The role of ornithine decarboxylase (ODC) in polyamine metabolism has long been established, but the exact source of ornithine has always been unclear. The arginase enzymes are capable of producing ornithine for the production of polyamines and may hold important regulatory functions in the maintenance of this pathway. Utilizing our unique set of arginase single and double knockout mice, we analyzed polyamine levels in the livers, brains, kidneys, and small intestines of the mice at 2 wk of age, the latest timepoint at which all of them are still alive, to determine whether tissue polyamine levels were altered in response to a disruption of arginase I (AI) and II (AII) enzymatic activity. Whereas putrescine was minimally increased in the liver and kidneys from the AII knockout mice, spermidine and spermine were maintained. ODC activity was not greatly altered in the knockout animals and did not correlate with the fluctuations in putrescine. mRNA levels of ornithine aminotransferase (OAT), antizyme 1 (AZ1), and spermidine/spermine-N(1)-acetyltransferase (SSAT) were also measured and only minor alterations were seen, most notably an increase in OAT expression seen in the liver of AI knockout and double knockout mice. It appears that putrescine catabolism may be affected in the liver when AI is disrupted and ornithine levels are highly reduced. These results suggest that endogenous arginase-derived ornithine may not directly contribute to polyamine homeostasis in mice. Alternate sources such as diet may provide sufficient polyamines for maintenance in mammalian tissues.

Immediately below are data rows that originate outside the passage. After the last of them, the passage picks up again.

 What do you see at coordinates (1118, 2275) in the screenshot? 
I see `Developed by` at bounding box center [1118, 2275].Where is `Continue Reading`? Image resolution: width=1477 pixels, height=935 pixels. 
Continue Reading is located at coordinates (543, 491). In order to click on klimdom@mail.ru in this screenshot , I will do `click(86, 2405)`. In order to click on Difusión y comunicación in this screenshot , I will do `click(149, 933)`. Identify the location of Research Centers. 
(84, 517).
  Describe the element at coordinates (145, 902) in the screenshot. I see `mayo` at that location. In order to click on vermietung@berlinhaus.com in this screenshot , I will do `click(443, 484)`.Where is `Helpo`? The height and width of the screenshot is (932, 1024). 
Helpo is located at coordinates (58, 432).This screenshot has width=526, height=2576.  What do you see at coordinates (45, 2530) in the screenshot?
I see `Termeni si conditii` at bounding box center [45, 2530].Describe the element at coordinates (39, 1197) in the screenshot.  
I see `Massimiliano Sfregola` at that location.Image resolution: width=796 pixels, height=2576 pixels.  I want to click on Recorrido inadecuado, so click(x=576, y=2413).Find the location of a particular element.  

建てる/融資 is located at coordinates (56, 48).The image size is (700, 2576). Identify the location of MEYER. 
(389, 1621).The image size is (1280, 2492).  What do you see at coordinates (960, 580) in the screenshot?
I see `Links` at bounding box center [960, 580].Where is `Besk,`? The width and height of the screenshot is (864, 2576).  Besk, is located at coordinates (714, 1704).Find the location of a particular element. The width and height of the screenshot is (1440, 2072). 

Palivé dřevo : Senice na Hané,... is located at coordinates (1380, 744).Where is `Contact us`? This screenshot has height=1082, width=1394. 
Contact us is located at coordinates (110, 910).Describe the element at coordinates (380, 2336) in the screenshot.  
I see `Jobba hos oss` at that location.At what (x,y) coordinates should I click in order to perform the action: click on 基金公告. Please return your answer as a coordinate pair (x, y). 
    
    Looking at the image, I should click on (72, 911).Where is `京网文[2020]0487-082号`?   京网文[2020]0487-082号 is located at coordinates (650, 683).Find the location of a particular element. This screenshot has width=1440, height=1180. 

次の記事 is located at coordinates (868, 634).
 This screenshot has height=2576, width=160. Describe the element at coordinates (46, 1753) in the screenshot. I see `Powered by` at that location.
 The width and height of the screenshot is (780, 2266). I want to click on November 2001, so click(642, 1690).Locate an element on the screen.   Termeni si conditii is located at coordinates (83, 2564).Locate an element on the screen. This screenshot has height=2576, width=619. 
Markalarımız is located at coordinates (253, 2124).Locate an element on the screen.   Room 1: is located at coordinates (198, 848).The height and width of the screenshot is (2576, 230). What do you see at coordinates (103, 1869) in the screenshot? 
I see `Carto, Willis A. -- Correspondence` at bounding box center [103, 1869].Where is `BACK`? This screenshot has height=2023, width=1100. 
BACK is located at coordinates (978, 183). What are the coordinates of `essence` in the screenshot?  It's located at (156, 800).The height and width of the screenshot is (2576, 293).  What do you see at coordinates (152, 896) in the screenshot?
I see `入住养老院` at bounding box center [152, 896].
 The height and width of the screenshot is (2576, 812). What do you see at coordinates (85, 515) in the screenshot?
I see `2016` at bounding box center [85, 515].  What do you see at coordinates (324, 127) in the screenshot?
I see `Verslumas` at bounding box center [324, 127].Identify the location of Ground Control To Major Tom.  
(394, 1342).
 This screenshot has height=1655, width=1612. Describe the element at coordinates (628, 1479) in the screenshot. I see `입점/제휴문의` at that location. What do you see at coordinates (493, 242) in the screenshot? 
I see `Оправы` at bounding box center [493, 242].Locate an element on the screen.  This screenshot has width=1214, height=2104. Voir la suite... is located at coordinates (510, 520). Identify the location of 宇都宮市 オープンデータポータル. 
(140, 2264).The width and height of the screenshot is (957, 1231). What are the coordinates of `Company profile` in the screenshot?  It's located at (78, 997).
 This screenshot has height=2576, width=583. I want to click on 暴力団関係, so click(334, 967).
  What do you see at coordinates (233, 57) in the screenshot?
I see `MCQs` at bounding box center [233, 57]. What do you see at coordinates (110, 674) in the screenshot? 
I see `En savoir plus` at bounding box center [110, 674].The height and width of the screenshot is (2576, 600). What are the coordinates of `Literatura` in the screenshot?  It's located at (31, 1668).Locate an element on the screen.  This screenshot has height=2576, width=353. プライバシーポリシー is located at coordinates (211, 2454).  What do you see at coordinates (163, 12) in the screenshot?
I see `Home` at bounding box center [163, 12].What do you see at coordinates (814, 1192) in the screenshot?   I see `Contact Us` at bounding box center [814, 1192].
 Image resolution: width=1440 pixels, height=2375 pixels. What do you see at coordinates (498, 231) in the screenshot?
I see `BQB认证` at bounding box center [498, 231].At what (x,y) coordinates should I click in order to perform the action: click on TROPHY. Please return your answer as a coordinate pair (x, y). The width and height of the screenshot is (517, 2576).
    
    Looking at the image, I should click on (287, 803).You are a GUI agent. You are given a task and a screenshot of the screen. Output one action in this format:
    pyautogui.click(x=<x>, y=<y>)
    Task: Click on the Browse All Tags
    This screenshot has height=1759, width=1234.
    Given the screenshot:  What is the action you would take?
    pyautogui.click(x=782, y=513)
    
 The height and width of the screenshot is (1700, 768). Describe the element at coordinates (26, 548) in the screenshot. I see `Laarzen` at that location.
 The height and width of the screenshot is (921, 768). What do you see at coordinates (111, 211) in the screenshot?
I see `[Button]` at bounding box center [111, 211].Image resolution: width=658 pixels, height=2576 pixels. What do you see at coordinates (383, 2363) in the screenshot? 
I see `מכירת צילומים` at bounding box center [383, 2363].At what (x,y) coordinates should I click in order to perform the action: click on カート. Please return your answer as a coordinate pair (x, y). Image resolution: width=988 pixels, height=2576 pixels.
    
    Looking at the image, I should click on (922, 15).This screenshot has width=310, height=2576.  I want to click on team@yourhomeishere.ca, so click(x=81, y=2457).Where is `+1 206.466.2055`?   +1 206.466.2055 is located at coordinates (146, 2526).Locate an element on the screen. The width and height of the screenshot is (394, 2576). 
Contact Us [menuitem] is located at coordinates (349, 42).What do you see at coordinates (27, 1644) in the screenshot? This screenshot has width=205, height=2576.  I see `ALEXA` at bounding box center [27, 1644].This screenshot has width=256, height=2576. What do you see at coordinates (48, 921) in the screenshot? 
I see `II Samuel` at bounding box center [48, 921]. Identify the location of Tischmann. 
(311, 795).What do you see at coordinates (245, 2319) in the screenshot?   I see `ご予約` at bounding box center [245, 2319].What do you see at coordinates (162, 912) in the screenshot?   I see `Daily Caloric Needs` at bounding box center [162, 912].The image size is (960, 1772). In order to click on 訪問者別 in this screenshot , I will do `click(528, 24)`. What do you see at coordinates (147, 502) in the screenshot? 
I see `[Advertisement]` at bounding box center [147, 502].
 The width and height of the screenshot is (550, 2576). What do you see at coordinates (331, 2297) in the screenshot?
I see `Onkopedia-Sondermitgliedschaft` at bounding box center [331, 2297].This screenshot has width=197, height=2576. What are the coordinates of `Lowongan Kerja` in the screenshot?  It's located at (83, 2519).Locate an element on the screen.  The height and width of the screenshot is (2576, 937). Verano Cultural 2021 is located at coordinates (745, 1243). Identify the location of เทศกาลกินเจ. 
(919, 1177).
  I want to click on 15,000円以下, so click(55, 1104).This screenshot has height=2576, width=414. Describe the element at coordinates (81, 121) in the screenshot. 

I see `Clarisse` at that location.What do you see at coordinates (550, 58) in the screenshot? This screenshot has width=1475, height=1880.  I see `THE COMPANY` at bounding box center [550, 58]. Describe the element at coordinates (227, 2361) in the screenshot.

Ornithine deficiency in the arginase double knockout mouse.

Knockout mouse models have been created to study the consequences of deficiencies in arginase AI and AII, both individually and combined. The AI knockout animals die by 14 days of age from hyperammonemia, while the AII knockout has no obvious phenotype. The double knockout (AI(-/-)/AII(-/-)) exhibits the phenotype of the AI-deficient mice, with the additional absence of AII not exacerbating the observed phenotype of the AI knockout animals. Plasma amino acid measurements in the double knockout have shown arginine levels increased roughly 100-fold and ornithine decreased roughly 10-fold as compared to wildtype. Liver ornithine levels were reduced to 2% of normal in the double knockout with arginine very highly elevated. Arginine and ornithine were also altered in other tissues in the double knockout mice, such as kidney, brain, and small intestine. This is the first demonstration that the fatal hyperammonemia in the AI knockout mouse is almost certainly due to ornithine deficiency, the amino acid needed to drive the urea cycle. Others have shown that the expression of ornithine aminotransferase (OAT) rapidly decreases in the intestine at the same age when the AI-deficient animals die, indicating that this enzyme is critical to the maintenance of ornithine homeostasis, at least at this early stage of mouse development. Although most human AI-deficient patients have no symptomatic hyperammonemia at birth, it is possible that clinically significant ornithine deficiency is already present.